EXERCISE REQUIREMENTS: Go line by line through the entries and show those that hold the string "computer".

EXTRACTED ENTRIES:
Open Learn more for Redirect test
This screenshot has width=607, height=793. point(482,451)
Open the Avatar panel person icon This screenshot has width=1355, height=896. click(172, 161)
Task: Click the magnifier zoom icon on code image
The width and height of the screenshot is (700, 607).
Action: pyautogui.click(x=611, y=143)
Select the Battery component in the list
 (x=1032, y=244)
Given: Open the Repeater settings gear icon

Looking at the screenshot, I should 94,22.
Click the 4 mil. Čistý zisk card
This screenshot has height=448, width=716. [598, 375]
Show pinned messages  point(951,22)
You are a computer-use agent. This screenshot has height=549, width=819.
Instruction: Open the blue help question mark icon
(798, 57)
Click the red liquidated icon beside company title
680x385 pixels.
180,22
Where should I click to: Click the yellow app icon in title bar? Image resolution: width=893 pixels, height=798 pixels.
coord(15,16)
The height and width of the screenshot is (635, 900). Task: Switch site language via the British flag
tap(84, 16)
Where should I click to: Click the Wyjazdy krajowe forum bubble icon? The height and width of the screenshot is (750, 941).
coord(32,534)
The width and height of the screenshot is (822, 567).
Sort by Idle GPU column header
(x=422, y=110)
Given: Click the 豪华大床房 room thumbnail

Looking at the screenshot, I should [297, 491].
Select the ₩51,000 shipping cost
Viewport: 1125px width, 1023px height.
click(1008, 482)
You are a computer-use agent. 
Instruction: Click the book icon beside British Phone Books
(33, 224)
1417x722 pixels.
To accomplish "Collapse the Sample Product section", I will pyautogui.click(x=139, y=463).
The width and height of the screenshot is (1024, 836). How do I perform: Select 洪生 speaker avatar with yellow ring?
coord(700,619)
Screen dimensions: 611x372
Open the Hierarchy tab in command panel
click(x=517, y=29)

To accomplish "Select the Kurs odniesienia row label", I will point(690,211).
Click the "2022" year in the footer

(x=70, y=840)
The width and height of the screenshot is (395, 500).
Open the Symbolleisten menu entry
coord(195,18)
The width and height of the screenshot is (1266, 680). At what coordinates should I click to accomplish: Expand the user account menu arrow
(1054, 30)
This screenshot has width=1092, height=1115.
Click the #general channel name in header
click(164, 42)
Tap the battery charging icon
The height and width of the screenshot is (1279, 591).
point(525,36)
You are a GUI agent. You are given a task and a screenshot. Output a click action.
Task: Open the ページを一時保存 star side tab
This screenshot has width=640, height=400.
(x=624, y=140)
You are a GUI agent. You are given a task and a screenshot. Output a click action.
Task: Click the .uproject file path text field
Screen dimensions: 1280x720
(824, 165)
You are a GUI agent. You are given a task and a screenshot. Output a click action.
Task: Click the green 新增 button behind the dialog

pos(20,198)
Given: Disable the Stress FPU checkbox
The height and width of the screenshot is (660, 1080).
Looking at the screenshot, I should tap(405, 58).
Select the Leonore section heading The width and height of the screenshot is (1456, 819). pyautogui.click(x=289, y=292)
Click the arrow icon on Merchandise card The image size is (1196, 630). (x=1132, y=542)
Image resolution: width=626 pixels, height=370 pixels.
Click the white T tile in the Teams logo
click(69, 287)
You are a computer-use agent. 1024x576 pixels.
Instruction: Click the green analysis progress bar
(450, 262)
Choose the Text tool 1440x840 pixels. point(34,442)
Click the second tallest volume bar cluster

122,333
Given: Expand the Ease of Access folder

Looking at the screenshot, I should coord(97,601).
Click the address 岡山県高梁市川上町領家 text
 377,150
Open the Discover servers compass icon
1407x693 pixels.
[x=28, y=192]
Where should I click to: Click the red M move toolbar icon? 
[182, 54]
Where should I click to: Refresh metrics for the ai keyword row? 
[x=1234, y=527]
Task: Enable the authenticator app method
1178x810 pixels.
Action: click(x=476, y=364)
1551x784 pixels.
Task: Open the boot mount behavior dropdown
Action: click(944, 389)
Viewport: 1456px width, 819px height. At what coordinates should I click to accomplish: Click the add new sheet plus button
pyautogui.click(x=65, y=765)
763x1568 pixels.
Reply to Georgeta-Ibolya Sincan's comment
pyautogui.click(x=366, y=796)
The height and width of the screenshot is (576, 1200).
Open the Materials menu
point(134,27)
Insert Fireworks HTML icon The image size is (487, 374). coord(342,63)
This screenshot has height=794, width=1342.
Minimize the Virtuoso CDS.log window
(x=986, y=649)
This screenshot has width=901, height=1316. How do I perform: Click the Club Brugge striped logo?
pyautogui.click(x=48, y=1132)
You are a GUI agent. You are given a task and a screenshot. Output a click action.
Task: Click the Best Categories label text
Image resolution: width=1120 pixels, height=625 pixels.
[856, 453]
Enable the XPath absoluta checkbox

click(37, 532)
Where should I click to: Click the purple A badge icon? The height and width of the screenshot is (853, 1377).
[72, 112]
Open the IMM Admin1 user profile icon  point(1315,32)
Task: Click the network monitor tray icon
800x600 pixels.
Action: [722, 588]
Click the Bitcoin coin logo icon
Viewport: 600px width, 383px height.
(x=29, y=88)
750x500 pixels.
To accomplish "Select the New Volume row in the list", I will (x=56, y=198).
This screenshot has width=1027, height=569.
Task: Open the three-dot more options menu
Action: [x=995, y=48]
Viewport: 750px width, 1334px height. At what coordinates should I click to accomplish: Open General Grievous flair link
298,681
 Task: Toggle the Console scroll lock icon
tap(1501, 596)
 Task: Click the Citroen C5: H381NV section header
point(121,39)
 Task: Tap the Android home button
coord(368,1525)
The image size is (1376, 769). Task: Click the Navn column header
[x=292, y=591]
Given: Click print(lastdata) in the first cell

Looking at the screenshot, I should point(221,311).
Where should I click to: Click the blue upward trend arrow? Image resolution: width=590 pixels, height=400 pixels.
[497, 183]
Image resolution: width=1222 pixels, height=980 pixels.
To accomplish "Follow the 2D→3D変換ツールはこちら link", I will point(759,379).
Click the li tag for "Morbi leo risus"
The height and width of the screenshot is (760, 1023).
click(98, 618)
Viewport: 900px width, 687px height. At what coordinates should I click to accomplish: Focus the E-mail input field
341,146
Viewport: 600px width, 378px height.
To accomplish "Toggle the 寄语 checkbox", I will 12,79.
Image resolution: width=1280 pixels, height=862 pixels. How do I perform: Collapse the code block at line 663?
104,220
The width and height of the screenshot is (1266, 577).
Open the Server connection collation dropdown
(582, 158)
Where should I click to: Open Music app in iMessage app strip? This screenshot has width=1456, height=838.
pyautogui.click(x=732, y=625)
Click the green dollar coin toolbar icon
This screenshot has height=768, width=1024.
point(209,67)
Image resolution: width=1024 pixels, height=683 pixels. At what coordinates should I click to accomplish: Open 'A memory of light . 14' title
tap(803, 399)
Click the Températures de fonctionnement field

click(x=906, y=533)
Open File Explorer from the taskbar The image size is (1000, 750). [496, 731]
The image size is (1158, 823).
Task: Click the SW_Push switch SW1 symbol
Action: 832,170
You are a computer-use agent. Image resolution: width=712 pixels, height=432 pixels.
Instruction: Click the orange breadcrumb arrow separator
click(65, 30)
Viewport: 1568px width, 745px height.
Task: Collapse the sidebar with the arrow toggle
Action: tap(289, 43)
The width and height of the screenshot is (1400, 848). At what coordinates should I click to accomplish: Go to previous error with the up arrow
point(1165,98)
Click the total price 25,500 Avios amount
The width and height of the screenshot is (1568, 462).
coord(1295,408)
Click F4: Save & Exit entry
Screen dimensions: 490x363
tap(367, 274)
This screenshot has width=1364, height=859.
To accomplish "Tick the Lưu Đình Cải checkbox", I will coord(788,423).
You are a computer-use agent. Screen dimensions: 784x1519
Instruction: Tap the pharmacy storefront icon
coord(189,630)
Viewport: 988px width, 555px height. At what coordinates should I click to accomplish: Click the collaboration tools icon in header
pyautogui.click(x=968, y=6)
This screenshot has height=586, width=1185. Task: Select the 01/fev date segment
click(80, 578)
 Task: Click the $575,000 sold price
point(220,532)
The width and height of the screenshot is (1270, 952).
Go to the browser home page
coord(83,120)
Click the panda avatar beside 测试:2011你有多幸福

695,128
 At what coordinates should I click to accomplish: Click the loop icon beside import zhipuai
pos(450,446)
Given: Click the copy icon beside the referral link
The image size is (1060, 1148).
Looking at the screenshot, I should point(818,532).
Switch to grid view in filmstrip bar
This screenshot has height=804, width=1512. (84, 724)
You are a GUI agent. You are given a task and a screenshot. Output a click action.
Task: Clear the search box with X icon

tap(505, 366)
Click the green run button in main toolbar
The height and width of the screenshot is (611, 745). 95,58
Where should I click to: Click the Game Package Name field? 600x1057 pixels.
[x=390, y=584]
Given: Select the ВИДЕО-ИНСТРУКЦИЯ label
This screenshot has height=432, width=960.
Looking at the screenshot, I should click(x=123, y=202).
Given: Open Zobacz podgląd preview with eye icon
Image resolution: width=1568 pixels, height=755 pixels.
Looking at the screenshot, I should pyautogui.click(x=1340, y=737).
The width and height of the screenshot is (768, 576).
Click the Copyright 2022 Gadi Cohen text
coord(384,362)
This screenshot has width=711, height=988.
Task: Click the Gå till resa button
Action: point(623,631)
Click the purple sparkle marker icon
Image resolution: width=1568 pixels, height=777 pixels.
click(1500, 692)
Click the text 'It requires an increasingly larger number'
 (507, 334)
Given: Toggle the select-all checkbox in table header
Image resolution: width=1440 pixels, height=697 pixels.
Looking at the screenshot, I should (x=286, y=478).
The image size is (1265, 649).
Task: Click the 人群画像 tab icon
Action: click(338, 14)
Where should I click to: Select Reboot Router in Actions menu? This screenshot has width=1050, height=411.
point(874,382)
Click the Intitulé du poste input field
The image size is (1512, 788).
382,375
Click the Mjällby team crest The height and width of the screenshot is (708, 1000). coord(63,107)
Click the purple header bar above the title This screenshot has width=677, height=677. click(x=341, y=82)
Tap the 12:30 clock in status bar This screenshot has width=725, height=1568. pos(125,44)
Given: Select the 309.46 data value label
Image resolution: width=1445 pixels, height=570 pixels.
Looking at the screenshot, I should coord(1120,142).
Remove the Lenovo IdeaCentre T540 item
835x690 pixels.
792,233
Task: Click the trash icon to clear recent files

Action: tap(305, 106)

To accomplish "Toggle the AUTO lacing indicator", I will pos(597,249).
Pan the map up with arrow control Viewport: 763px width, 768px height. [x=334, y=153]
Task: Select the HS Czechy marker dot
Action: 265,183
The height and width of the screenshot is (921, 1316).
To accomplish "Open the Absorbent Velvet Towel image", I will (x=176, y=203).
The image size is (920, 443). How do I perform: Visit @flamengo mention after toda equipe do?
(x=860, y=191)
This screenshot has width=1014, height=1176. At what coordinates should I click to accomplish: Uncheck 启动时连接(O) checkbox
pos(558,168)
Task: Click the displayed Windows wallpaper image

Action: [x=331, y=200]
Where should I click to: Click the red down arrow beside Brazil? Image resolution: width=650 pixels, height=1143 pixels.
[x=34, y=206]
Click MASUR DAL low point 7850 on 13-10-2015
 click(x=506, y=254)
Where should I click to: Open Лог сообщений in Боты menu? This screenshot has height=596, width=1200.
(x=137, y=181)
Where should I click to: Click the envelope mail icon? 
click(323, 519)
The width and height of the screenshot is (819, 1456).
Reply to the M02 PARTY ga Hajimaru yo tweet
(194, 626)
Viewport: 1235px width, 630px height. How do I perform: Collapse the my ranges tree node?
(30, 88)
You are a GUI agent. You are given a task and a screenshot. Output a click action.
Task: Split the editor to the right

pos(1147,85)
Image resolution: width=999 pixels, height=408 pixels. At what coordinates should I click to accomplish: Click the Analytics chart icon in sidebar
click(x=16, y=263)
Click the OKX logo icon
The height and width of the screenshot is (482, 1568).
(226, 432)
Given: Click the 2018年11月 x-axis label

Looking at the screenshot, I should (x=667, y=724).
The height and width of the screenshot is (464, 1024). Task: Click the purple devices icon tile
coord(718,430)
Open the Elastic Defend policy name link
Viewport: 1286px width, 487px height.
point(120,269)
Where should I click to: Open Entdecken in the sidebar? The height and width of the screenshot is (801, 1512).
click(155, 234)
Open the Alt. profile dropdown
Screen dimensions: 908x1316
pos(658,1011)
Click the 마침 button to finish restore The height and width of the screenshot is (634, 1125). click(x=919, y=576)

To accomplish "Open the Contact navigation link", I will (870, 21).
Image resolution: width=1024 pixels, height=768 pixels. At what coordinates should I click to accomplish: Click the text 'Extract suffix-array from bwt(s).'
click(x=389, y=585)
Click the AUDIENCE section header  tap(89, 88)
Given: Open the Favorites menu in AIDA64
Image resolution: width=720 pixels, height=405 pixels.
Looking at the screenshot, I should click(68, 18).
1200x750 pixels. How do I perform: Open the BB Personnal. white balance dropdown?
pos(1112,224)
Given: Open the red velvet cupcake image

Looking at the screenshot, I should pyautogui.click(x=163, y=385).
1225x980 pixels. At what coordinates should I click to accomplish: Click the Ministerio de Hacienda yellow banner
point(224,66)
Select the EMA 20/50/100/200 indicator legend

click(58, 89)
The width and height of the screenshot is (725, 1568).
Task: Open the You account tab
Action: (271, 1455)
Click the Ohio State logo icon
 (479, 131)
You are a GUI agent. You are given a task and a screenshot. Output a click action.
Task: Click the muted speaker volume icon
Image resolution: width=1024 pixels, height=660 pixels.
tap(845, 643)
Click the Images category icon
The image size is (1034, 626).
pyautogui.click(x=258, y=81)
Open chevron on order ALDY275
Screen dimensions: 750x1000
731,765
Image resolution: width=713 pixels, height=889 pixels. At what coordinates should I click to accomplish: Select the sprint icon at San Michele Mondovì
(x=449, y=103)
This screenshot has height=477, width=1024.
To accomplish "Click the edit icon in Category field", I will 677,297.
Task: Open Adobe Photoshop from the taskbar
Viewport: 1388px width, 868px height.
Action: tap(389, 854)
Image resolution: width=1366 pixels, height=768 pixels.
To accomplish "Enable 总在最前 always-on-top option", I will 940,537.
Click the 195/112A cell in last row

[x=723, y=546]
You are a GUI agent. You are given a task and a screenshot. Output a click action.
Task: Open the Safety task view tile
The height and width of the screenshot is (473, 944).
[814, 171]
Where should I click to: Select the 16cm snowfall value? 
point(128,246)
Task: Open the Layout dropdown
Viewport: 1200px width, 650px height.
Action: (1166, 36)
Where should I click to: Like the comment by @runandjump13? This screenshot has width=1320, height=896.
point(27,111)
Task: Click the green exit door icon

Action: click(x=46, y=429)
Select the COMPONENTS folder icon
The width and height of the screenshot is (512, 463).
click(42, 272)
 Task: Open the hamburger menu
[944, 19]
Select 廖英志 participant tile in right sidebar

RESULT FOR THIS EXERCISE:
You are a computer-use agent. This screenshot has height=549, width=819.
You are a computer-use agent. 
You are a computer-use agent. 1024x576 pixels.
You are a computer-use agent. Image resolution: width=712 pixels, height=432 pixels.
You are a computer-use agent. Screen dimensions: 784x1519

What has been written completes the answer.